**The task:**
Please copy each line of the data that includes the string "computer".

**Given records:**
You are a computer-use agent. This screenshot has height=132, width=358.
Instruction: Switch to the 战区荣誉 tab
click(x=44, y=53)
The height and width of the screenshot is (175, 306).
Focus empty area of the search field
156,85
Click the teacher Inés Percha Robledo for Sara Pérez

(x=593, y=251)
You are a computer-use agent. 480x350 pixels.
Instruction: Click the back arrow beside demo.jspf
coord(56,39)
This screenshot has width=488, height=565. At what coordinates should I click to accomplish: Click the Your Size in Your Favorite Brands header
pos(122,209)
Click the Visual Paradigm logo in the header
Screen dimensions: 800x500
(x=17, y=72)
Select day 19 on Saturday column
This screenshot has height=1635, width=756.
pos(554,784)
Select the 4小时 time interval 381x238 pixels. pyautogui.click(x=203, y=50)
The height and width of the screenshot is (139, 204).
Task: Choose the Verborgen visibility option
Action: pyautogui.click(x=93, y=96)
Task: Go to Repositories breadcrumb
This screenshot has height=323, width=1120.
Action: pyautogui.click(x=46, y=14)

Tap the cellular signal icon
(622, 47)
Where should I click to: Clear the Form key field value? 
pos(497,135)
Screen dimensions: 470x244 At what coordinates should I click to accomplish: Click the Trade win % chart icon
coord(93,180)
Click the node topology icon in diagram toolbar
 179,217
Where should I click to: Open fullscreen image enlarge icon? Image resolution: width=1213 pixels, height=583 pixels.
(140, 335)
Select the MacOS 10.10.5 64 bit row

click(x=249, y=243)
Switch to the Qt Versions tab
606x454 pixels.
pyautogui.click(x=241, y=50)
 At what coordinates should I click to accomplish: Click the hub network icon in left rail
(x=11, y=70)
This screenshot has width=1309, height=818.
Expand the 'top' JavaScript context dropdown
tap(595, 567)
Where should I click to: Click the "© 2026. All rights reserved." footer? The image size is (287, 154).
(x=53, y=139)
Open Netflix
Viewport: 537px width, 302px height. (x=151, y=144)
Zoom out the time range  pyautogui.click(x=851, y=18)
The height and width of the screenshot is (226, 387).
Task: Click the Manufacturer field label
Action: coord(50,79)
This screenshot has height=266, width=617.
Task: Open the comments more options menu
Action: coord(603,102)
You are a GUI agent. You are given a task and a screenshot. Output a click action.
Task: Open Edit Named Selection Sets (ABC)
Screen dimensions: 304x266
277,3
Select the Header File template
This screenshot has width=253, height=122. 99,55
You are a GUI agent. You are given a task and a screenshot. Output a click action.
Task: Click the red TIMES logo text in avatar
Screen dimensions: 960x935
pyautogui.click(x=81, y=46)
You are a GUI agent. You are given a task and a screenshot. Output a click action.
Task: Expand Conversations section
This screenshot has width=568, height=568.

**Solution to this exercise:**
You are a computer-use agent. This screenshot has height=132, width=358.
You are a computer-use agent. 480x350 pixels.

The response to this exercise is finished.